Auf die Millionenverluste angesprochen sagte GSMA-Generaldirektor
Mats Granryd in Barcelona: «Es geht nicht um Geld. Es geht um die
Sicherheit und um die Gesundheit der Menschen.» Obwohl man die
GSMA-Entscheidung «respektiert», lässt man dieses Argument aber weder

in Barcelona noch in Madrid gelten. Die Vizechefin der
sozialistischen Zentralregierung, Carmen Calvo, versicherte, der MWC
sei «nicht aus gesundheitlichen Gründen» abgesagt worden. «Es gibt

andere Motive», meinte sie, ohne diese aber zu nennen.

Barcelona-Bürgermeisterin Ada Colau betonte auf der gemeinsamen
Pressekonferenz mit den GSMA-Vertretern: «Wir waren darauf
vorbereitet, die beste Messe aller Zeiten zu organisieren.» Einer der
angesehensten Epidemiologie-Experten Spaniens, Antoni Trilla,
beklagte: «Die Angst hat irgendwie die Wissenschaft besiegt.»
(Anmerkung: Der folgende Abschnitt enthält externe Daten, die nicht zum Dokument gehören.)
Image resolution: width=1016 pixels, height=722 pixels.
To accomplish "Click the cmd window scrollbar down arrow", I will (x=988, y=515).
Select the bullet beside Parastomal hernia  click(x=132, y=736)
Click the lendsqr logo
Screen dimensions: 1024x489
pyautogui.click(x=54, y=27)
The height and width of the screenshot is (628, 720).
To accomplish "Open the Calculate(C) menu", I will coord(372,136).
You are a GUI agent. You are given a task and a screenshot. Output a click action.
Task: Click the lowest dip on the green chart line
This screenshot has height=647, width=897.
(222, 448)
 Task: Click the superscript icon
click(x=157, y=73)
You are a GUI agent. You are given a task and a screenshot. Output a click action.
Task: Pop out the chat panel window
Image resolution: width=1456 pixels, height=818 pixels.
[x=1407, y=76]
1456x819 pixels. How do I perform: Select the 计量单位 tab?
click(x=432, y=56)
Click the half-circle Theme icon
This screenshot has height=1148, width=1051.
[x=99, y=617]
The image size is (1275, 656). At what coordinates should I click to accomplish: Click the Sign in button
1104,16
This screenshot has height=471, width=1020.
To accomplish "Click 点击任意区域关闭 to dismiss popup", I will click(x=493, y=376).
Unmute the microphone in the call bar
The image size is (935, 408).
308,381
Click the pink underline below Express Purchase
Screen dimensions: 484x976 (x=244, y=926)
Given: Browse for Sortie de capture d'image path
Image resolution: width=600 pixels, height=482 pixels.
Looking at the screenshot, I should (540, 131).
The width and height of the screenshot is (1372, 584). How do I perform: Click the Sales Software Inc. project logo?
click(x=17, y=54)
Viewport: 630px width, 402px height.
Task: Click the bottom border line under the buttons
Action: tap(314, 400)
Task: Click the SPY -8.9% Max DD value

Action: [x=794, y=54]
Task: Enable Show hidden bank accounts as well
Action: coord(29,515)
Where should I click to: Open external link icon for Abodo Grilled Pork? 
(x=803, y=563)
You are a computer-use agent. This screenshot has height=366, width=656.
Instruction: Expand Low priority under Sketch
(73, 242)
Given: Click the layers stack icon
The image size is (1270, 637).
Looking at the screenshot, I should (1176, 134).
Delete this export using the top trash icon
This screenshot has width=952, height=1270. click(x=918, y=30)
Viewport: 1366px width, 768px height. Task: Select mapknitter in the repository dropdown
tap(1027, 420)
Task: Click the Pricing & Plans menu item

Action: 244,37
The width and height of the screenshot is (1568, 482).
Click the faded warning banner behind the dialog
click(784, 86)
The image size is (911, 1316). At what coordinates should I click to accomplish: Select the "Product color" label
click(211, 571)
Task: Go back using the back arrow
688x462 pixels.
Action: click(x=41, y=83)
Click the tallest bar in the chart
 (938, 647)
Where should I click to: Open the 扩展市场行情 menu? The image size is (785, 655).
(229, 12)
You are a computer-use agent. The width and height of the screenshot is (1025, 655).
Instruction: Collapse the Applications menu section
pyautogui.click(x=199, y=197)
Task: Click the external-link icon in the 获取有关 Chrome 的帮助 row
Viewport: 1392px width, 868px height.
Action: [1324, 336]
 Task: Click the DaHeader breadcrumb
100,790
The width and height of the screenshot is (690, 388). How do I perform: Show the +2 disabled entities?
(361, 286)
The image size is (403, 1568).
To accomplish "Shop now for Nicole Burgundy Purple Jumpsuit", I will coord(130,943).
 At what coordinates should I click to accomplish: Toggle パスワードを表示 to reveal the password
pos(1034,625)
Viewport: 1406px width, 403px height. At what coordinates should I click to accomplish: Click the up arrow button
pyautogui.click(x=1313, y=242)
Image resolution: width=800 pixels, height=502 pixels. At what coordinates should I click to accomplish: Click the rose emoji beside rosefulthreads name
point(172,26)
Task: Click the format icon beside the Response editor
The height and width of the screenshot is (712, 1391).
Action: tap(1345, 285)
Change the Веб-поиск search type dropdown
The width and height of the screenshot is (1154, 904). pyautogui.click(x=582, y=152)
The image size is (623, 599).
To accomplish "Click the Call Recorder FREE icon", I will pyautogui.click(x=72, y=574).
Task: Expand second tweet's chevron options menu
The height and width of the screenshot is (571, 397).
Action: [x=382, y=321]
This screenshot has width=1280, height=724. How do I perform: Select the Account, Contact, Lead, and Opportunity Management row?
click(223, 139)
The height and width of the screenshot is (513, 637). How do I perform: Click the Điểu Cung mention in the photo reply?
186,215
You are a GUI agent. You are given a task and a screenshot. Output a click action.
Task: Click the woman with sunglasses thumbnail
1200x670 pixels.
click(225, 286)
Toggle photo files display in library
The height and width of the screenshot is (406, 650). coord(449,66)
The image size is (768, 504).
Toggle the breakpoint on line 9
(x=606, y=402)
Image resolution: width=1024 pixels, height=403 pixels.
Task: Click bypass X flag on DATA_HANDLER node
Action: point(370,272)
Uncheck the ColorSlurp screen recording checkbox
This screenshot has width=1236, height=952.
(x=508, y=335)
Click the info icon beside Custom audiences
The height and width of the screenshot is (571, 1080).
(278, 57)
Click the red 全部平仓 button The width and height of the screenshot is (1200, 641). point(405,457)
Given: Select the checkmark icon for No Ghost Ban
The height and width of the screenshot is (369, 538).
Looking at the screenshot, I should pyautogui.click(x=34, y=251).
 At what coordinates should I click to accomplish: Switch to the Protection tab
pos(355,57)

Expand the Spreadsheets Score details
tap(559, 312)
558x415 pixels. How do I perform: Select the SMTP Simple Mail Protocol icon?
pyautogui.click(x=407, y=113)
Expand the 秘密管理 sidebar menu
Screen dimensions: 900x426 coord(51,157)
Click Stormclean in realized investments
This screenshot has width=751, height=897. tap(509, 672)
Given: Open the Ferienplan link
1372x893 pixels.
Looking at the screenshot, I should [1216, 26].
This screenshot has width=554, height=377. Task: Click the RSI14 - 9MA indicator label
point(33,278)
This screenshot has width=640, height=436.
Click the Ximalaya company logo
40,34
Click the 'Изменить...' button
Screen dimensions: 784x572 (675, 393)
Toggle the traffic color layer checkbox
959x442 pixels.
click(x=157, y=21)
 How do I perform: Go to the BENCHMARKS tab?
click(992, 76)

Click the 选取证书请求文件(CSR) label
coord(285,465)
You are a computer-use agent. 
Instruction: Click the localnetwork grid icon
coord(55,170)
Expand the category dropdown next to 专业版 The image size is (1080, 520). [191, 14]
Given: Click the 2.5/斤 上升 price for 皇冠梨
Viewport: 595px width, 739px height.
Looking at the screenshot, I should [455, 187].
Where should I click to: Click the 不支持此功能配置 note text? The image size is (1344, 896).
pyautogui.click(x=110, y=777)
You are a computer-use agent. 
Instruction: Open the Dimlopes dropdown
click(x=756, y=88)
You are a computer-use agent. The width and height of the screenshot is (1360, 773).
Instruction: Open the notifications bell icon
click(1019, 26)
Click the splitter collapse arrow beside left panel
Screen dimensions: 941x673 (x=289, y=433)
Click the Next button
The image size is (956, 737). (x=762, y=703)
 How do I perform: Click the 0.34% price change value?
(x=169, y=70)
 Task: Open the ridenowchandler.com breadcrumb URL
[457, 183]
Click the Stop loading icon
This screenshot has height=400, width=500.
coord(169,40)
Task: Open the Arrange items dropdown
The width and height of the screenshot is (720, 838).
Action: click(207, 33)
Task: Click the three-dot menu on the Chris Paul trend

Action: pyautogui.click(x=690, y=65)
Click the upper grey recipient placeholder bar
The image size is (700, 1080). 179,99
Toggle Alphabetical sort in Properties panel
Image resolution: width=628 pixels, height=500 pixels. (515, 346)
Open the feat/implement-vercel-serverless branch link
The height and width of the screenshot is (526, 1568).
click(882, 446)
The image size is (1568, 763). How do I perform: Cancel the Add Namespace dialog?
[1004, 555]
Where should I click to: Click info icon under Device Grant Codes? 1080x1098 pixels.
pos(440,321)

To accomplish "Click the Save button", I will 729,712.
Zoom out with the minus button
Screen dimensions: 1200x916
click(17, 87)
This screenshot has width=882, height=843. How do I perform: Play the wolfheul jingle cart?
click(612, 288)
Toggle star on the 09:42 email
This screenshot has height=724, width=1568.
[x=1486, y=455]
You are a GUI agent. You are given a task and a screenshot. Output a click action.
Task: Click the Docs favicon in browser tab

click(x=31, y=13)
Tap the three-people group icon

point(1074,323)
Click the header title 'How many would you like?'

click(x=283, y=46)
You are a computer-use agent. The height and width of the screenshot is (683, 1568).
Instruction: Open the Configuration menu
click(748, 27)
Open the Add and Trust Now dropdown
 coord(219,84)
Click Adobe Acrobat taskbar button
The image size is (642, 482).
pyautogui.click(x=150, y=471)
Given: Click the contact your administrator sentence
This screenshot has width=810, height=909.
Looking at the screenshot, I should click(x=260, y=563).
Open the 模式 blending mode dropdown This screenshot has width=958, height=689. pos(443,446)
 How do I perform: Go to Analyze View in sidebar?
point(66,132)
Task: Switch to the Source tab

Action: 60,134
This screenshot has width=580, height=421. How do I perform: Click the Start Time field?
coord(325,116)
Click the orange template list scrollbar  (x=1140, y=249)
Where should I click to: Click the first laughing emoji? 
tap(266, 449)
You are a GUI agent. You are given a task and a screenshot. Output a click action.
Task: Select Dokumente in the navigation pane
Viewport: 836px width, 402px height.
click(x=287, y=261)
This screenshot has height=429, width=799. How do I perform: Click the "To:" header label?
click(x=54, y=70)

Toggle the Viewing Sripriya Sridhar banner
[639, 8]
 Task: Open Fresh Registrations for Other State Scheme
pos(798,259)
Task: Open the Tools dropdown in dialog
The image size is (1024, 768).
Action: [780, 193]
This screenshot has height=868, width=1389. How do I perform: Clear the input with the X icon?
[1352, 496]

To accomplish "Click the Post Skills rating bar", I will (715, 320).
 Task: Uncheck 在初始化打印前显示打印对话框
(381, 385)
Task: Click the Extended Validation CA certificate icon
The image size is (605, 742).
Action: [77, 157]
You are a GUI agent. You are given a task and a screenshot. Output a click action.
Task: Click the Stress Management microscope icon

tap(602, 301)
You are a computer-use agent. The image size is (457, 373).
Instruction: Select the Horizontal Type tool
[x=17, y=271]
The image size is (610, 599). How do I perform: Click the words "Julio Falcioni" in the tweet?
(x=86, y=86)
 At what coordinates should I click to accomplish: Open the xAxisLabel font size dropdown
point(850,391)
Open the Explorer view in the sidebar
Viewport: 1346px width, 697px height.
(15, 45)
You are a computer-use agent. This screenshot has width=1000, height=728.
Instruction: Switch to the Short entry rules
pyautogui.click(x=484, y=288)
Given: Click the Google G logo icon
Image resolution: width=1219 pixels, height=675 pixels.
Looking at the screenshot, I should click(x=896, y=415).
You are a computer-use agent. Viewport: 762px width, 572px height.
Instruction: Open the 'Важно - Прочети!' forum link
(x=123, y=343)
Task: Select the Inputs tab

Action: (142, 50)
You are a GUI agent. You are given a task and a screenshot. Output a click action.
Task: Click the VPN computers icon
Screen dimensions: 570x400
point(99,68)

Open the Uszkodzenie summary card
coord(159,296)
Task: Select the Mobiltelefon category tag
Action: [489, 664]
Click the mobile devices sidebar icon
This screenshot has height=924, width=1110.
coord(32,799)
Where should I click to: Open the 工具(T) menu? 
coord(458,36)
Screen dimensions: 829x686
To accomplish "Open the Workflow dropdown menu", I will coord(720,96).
Die britische Ausgabe des Magazins «Wired» berichtete am Mittwoch,
die GSMA habe zunächst versucht, die Behörden der spanischen Provinz
Katalonien zu überzeugen, einen Gesundheits-Notstand auszurufen. Das
wäre für sie wichtig gewesen, um die Ausgaben von Versicherungen
zurückzubekommen. Die Gesundheitsbehörden sahen aber «keinen Grund,
Notmaßnahmen zu ergreifen». Damit war der Ball im Feld der GSMA. Die
«Financial Times» berichtete, Gespräche darüber, wer die Kosten
tragen soll, gingen auch nach der Absage weiter.